If the language used in a statute is clear and unambiguous, we must enforce it as written, but, if the language is ambiguous, we must ascertain and effectuate the intent of the Legislature. Davis v River Rouge Bd of Ed, 73 Mich App 358, 363; 251 NW2d 585 (1977). The statute at issue here prohibits discrimination on the basis of chronological age in real estate transactions but makes no mention of disparate treatment of families with children. Relationships between parents and their children are more than simply relationships between persons of different ages.
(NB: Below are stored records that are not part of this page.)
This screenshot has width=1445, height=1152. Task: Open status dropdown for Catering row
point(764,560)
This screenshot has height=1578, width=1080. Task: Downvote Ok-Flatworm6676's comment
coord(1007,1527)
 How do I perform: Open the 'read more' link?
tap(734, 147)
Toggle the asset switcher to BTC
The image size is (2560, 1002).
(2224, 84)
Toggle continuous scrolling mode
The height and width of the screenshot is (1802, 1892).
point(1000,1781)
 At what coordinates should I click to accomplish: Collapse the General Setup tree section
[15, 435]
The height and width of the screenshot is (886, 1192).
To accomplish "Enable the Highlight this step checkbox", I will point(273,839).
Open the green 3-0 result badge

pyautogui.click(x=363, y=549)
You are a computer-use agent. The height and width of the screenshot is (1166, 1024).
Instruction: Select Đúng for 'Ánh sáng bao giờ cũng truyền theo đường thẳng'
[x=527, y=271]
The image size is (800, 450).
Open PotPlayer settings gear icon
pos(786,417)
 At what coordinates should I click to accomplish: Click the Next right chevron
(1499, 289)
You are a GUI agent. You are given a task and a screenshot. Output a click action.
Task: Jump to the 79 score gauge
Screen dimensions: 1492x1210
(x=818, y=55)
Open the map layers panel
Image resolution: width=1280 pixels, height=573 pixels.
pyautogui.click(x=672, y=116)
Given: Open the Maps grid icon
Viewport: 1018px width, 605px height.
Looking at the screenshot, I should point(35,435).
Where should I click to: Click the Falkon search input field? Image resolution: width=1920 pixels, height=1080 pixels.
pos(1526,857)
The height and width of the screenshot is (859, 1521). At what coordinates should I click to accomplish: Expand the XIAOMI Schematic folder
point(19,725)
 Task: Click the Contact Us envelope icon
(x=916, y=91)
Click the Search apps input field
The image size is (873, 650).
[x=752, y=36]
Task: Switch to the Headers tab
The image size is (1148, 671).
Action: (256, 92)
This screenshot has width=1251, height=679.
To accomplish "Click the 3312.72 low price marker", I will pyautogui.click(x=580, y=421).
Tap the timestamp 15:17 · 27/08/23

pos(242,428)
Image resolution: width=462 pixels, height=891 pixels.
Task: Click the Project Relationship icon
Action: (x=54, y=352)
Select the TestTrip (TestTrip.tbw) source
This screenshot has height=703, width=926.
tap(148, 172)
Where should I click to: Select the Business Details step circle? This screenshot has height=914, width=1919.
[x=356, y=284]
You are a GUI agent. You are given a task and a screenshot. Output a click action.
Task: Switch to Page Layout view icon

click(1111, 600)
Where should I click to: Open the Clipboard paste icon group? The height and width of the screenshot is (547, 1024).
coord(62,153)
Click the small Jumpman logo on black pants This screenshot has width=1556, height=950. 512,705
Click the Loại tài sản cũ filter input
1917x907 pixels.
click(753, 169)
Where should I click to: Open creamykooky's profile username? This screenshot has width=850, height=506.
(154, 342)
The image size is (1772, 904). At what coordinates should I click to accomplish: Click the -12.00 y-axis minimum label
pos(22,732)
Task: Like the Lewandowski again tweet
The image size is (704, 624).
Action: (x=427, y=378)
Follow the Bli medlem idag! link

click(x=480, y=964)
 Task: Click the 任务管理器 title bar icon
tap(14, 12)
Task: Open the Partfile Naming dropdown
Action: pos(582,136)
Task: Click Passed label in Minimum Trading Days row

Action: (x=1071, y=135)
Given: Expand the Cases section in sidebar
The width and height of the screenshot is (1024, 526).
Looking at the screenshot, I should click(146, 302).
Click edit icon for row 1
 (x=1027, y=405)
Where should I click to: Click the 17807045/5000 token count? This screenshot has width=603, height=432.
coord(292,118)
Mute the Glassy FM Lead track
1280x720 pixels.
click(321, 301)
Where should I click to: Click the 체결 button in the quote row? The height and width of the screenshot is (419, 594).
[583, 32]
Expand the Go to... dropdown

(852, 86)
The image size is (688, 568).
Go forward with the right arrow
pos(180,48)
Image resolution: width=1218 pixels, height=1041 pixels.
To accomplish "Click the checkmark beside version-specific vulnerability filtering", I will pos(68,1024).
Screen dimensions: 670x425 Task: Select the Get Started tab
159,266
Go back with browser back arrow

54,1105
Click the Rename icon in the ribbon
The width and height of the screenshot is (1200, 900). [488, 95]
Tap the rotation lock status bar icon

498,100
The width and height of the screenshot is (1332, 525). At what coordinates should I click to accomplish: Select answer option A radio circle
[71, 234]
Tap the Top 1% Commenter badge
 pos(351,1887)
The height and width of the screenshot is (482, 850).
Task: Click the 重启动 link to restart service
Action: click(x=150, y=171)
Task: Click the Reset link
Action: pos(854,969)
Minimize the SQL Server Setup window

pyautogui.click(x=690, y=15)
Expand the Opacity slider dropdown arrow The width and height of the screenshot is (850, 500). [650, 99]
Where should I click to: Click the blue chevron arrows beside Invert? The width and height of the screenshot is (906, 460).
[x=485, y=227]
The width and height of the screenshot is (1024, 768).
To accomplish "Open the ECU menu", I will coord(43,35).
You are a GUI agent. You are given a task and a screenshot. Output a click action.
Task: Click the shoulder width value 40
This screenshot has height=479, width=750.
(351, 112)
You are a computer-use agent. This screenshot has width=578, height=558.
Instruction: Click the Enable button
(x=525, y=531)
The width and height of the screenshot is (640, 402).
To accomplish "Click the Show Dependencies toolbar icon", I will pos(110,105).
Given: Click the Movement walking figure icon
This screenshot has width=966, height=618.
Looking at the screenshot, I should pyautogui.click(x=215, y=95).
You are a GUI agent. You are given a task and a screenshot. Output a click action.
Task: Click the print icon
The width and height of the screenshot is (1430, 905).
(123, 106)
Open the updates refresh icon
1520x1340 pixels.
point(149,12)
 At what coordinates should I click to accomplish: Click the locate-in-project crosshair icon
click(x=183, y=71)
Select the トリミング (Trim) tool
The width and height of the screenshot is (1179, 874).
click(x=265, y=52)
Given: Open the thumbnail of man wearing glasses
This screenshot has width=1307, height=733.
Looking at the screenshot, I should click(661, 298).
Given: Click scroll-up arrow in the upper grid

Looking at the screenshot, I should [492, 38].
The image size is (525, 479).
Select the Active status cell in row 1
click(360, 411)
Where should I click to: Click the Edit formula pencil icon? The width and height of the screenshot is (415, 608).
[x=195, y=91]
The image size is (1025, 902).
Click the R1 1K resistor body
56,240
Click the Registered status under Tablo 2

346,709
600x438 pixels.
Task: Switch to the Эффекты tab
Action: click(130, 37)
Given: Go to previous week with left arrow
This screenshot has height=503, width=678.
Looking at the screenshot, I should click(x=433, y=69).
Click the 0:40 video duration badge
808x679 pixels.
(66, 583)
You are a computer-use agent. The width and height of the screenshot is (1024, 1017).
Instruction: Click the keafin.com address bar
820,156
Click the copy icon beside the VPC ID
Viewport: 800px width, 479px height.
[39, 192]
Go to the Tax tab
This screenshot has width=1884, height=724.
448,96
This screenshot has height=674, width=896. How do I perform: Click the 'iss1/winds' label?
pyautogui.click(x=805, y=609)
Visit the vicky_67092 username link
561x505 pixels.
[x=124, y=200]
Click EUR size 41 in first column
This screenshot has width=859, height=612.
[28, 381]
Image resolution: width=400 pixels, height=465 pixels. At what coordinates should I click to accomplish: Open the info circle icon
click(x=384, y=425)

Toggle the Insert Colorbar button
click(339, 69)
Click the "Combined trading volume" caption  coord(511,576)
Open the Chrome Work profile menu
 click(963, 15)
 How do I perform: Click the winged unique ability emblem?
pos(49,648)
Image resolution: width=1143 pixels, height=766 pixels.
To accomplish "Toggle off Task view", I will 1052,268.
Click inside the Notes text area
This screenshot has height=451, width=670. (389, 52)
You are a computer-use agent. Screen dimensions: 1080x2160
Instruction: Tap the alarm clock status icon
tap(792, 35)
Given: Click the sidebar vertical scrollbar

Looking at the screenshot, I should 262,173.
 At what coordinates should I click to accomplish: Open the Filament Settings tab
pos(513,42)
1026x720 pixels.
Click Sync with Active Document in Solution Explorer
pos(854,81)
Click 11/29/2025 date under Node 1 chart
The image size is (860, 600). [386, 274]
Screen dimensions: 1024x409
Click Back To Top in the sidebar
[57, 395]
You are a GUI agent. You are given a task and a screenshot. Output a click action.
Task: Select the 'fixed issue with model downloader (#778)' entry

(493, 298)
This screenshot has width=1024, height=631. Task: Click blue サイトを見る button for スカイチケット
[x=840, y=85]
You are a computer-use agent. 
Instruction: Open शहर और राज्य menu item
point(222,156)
An exhaustive study of the problem of discriminatory treatment of families with children is: Note, Why Johnny Can’t Rent — An Examination of Laws Prohibiting Discrimination Against Families in Rental Housing, 94 Harv L Rev 1829 (1981). Disparate treatment is common and becoming increasingly more common. Id., pp 1833-1835. The problem of disparate treatment may be the result of economic pressures in the housing market. Id., pp 1835-1836:

*504. "The social and economic forces fueling this growth in child-exclusion policies are not fully understood. Landlords might exclude families because of children’s 'mischievousness, boisterousness and rowdyism.’ In fact, 73% of the landlords surveyed in the 1980 HUD [R. Marans, M. Colten et al., Measuring Restrictive Rental Practices . Affecting Families With Children: A National Survey 8 (1980) (prepared for the Office of Policy Development and Research, Department of Housing and Urban Development, by the Survey Research Center, Institute for Social Research, University of Michigan)] study considered unsupervised children to be a problem. Although the desire to avoid these inconveniences might partially explain the growth of exclusionary practices, it is unlikely that landlords would severely restrict their market for this reason alone.
"A more persuasive explanation for child-exclusion policies lies in the financial advantages accruing to a landlord who restricts tenancy to adults. It has been suggested that landlords can avoid unnecessary costs by refusing to rent to families. Eighty-one percent of the landlords surveyed in the 1980 HUD study indicated that the maintenance costs associated with renting to families were either 'a big problem’ or 'somewhat a problem.’ Higher insurance costs were also seen as troublesome, although to a lesser extent. If landlords are unable to pass on these higher costs because of rent control or weak demand, exclusionary practices might be their only way of making ends meet. But there is a more lucrative aspect to child exclusion. The evidence suggests that some landlords are able to command a premium for excluding children. The 1980 HUD study indicated that rent in buildings that restrict children tends to be higher than in those that admit them freely. A detailed 1980 study of the Atlanta rental housing market corroborated this finding. Vacancy rates were lower, rents higher, and waiting lists longer for adults-only units than for those that accepted children.” (Footnotes omitted.)

While the department’s goal may be laudable, the construction of the statute it advocates would *505force landlords to bear increased economic burdens and would force other tenants to live near children against their wishes. While the discriminatory treatment of families with children is the subject of considerable national controversy, we cannot conclude that the Legislature intended such a major innovation in the law to be affected by implication. Absent clear language as to this specific question, we decline to infer a broad legislative intention to require that all apartments be made available to children.

Affirmed. No costs, a public question being involved.